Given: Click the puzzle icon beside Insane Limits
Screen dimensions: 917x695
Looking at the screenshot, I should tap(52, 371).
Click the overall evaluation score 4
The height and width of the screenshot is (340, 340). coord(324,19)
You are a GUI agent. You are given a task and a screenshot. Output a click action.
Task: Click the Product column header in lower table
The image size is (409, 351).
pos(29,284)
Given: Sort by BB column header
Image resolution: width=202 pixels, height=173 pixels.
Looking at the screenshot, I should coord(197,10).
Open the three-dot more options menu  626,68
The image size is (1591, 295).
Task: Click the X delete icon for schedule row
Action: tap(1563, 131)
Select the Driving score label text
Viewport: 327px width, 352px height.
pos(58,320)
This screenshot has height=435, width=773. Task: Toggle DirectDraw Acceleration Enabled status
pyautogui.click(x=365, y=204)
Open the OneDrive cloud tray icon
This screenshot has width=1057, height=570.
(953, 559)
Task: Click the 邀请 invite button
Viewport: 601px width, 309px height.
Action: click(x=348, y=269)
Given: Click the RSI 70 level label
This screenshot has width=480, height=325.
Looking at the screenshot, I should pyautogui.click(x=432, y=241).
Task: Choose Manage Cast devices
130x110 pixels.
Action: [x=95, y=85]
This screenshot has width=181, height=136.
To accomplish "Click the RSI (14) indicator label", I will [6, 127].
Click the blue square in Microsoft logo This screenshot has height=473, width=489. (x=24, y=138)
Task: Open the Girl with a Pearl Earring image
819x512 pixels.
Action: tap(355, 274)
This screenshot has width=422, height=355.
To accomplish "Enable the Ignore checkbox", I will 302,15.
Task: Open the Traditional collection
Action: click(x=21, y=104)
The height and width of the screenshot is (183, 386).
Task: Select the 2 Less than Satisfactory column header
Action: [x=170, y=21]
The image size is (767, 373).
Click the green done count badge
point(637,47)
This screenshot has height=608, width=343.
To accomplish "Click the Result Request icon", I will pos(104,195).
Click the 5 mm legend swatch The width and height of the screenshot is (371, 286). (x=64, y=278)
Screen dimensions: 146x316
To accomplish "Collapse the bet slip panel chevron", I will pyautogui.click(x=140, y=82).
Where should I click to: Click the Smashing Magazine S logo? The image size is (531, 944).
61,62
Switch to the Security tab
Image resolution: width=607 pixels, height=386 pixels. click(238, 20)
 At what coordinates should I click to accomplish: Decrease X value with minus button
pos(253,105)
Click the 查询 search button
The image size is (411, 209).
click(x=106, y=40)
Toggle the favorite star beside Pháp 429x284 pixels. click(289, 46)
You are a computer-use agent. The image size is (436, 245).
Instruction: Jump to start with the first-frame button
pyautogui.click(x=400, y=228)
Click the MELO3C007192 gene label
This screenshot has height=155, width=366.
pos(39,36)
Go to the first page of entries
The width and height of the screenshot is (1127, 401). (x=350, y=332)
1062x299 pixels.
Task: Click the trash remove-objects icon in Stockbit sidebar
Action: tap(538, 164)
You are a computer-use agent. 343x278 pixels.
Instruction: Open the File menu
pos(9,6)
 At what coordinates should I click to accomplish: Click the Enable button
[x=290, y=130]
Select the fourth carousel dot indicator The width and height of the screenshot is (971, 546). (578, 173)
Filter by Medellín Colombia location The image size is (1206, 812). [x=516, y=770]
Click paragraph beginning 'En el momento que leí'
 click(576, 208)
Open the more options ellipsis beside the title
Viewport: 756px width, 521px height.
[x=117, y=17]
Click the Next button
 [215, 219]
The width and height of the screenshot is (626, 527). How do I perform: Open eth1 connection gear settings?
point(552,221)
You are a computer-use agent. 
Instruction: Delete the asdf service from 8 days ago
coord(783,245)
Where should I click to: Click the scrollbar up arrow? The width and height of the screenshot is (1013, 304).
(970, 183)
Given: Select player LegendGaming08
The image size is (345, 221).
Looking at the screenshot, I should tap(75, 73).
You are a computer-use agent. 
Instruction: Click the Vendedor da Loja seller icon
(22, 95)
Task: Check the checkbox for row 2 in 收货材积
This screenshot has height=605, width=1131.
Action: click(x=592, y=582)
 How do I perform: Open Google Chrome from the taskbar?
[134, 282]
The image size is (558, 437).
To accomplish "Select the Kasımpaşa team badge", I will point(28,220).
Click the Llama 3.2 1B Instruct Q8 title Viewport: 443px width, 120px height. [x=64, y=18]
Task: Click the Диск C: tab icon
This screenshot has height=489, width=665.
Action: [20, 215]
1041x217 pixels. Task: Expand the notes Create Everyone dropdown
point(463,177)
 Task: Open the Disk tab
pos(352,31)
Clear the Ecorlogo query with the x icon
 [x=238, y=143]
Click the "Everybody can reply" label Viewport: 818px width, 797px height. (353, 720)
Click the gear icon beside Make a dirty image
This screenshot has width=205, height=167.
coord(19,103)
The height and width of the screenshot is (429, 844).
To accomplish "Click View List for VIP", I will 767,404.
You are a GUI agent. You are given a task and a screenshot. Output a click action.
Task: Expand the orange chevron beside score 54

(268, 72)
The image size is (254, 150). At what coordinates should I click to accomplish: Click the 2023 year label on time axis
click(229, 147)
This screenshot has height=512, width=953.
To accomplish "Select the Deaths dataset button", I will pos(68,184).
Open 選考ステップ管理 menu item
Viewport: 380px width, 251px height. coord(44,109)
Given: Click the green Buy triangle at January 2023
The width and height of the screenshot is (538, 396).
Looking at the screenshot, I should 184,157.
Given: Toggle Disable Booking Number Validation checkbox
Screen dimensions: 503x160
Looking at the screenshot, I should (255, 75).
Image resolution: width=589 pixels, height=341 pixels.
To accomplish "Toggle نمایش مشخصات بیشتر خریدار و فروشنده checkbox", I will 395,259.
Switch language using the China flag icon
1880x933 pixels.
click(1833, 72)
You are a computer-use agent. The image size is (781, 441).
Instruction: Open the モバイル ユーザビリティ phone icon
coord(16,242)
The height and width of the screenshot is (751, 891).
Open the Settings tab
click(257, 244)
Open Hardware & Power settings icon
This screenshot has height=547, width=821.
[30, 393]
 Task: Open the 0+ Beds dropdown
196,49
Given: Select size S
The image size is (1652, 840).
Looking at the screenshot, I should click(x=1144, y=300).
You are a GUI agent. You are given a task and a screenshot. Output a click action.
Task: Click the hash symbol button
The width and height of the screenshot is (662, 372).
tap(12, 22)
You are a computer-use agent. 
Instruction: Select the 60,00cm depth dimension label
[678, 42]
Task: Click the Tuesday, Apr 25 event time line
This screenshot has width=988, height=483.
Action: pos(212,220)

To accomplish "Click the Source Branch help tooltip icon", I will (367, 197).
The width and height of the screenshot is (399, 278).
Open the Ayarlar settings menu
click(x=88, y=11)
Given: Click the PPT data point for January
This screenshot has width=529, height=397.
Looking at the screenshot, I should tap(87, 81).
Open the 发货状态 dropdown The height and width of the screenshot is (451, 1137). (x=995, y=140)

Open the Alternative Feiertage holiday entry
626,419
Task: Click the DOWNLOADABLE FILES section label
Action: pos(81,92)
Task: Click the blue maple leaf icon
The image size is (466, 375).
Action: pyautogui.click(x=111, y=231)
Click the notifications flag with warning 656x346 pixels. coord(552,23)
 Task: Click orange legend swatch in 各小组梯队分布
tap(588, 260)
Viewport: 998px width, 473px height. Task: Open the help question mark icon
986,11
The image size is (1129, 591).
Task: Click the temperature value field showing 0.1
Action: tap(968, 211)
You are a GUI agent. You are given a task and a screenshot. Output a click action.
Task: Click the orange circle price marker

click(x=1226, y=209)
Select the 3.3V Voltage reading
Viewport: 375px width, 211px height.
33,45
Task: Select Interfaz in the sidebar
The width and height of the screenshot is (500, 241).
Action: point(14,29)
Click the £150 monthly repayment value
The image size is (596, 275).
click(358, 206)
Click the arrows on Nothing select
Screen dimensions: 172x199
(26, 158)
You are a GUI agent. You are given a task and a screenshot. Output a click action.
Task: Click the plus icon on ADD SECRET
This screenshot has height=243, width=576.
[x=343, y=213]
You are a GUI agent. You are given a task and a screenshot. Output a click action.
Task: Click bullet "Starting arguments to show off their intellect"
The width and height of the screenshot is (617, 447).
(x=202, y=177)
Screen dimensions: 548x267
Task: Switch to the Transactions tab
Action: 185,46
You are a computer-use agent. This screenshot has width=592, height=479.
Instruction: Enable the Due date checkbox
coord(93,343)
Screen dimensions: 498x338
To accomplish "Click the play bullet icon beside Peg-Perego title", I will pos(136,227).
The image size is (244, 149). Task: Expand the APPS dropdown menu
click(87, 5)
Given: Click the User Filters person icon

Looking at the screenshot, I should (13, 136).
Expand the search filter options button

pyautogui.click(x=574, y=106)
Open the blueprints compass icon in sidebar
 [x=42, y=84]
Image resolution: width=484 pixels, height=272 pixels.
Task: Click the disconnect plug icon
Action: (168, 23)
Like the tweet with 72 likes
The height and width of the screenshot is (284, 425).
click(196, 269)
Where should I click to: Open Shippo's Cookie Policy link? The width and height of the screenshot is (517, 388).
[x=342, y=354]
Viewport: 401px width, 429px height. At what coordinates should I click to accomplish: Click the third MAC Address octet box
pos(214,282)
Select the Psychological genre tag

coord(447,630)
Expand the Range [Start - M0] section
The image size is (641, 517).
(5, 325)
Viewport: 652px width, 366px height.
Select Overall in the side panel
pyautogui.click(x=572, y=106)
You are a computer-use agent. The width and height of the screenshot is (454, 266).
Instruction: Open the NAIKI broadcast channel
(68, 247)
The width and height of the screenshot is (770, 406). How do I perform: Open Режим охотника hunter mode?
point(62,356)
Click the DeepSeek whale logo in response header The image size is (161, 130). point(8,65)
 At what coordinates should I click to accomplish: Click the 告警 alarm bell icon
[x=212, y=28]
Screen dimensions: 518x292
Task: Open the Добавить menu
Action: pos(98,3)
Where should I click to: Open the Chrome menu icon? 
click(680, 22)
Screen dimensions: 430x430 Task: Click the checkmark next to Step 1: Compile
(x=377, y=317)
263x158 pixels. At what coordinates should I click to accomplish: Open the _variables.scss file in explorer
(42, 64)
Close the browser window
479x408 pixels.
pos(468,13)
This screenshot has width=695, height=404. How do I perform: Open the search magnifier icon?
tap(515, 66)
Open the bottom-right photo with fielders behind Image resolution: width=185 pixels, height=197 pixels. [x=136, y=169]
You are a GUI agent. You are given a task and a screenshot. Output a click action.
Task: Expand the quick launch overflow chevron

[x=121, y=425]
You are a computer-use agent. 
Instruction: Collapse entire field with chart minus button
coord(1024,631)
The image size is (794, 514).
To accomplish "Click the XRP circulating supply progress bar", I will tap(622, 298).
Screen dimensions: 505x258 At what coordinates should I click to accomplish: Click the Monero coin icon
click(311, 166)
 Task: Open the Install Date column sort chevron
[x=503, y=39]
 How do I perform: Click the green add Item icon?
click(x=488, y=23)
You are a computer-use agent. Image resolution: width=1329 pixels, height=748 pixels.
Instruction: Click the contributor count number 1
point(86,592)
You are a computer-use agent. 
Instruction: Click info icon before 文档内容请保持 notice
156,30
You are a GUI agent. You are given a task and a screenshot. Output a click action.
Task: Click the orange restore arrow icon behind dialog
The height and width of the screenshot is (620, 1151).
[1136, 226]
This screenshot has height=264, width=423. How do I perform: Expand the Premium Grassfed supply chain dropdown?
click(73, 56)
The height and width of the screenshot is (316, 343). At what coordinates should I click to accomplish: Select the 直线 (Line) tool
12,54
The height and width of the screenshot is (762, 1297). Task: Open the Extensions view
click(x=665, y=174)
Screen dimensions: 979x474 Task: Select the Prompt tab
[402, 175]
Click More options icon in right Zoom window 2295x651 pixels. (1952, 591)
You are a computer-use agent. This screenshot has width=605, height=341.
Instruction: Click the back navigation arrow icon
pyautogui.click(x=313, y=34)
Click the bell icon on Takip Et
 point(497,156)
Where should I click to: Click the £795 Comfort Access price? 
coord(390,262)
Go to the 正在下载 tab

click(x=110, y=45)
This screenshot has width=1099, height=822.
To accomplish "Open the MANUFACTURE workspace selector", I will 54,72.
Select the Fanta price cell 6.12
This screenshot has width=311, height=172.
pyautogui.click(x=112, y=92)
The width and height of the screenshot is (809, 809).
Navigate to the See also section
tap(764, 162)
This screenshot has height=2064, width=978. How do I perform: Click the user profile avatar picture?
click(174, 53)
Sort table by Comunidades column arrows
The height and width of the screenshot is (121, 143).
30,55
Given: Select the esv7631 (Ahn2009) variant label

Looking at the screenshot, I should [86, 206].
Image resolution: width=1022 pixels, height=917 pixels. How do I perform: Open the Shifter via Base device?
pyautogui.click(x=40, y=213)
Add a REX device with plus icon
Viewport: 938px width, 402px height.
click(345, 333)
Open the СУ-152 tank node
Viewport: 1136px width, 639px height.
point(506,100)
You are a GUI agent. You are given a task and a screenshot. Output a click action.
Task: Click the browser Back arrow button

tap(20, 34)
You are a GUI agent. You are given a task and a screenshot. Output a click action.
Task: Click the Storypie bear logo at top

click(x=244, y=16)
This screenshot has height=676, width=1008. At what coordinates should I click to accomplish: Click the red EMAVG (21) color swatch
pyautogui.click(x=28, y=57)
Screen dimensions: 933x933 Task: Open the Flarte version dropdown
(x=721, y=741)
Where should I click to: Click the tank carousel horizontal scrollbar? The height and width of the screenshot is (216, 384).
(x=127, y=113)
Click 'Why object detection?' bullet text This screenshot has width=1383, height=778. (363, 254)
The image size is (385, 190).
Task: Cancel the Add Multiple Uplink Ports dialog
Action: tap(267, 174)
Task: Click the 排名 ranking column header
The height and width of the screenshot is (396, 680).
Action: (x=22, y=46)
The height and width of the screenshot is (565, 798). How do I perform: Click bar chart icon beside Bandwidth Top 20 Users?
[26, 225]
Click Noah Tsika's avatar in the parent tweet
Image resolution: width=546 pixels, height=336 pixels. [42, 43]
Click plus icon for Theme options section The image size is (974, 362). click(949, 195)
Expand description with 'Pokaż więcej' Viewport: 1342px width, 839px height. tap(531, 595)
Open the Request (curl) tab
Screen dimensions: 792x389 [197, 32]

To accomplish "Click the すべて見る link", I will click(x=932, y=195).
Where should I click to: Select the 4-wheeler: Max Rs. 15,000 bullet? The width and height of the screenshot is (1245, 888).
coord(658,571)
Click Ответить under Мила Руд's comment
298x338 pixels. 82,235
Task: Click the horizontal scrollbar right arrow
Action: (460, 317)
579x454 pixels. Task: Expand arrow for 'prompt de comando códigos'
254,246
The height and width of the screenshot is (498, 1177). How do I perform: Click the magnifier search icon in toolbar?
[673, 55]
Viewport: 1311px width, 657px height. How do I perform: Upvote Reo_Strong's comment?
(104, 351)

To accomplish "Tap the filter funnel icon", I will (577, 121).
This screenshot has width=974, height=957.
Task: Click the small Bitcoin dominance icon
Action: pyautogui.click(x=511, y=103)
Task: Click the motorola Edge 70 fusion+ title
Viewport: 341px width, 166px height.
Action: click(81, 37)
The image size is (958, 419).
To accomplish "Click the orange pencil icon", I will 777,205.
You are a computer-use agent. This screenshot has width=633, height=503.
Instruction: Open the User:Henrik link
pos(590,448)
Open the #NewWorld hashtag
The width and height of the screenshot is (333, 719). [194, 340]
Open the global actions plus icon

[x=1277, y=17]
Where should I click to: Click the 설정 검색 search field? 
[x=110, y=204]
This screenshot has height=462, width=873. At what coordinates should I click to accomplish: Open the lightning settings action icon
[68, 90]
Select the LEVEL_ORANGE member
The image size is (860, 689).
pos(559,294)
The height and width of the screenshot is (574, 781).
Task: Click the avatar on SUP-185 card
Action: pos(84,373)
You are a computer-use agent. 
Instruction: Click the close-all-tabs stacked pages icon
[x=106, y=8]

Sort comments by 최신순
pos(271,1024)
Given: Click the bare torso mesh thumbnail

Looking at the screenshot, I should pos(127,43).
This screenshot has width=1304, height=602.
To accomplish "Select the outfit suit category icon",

⁂

DIRECTIONS FOR THIS TASK: Lines of the material that contain the word "behind" are to be gathered.

THE COMPLETED TASK:
Open the bottom-right photo with fielders behind Image resolution: width=185 pixels, height=197 pixels. [x=136, y=169]
Task: Click the orange restore arrow icon behind dialog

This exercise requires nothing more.